Mergers and Acquisitions Litigation Lawyer in Greece
Greek M&A disputes often turn on a practical mismatch between what the target company was said to be able to do and what its records, licences, contracts, assets and tax position actually allow. A buyer may have relied on a share purchase agreement, disclosure file, corporate registry extract, financial statements or management presentation, only to discover after signing that a key lease restricts the intended activity, a licence is not transferable, a shareholder approval is defective, or an undisclosed tax exposure affects the acquisition price. Greece matters because the target’s corporate status, property use, tax registrations, employment footprint and regulated activity are evidenced through Greek records and Greek authorities, not only through the transaction documents negotiated by the parties.
Litigation in this setting is rarely a simple argument about whether due diligence was “done”. The more important question is whether the seller, directors, shareholders, advisers or other transaction participants gave a reliable picture of how the Greek business could actually be operated after completion.

### PROMPT
Reproduce the part of the text on Greek M&A litigation starting with "Litigation in this" and going on through "operated after completion.", swapping "completion" for "closing".

### DATA EXTRACT
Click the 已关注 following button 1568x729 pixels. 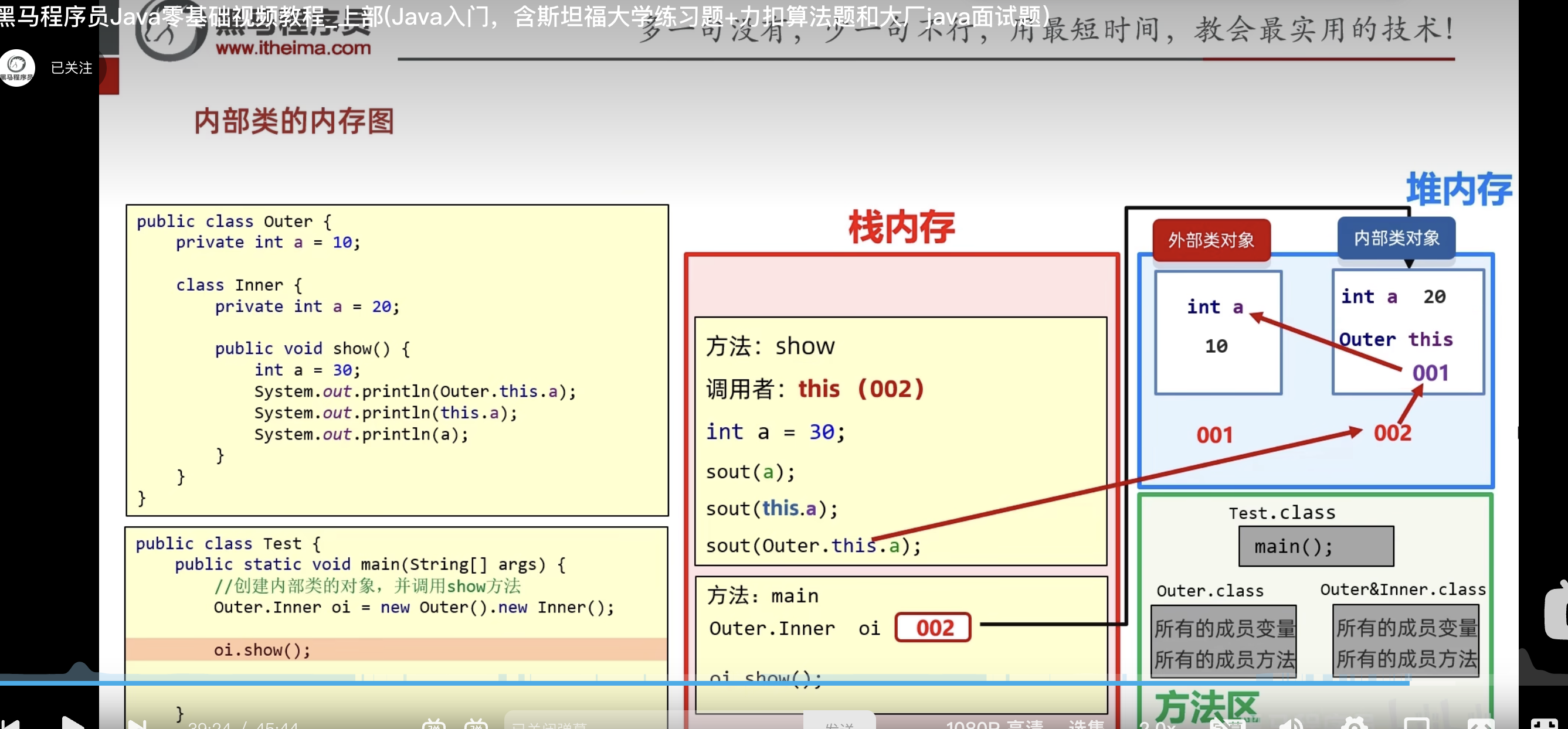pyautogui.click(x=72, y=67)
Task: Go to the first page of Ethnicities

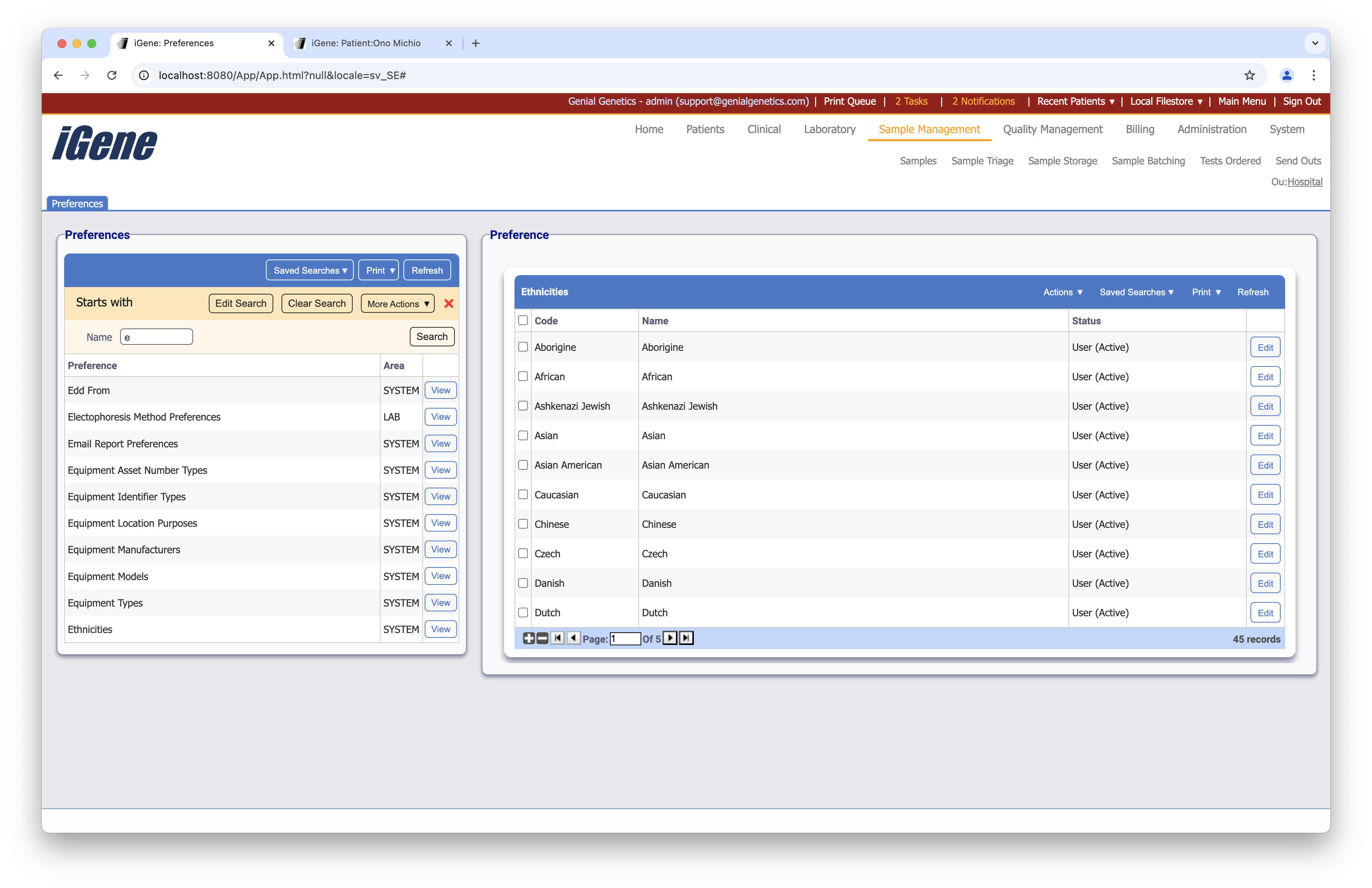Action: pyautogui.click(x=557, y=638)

### WRITTEN RESPONSE
Litigation in this setting is rarely a simple argument about whether due diligence was “done”. The more important question is whether the seller, directors, shareholders, advisers or other transaction participants gave a reliable picture of how the Greek business could actually be operated after closing.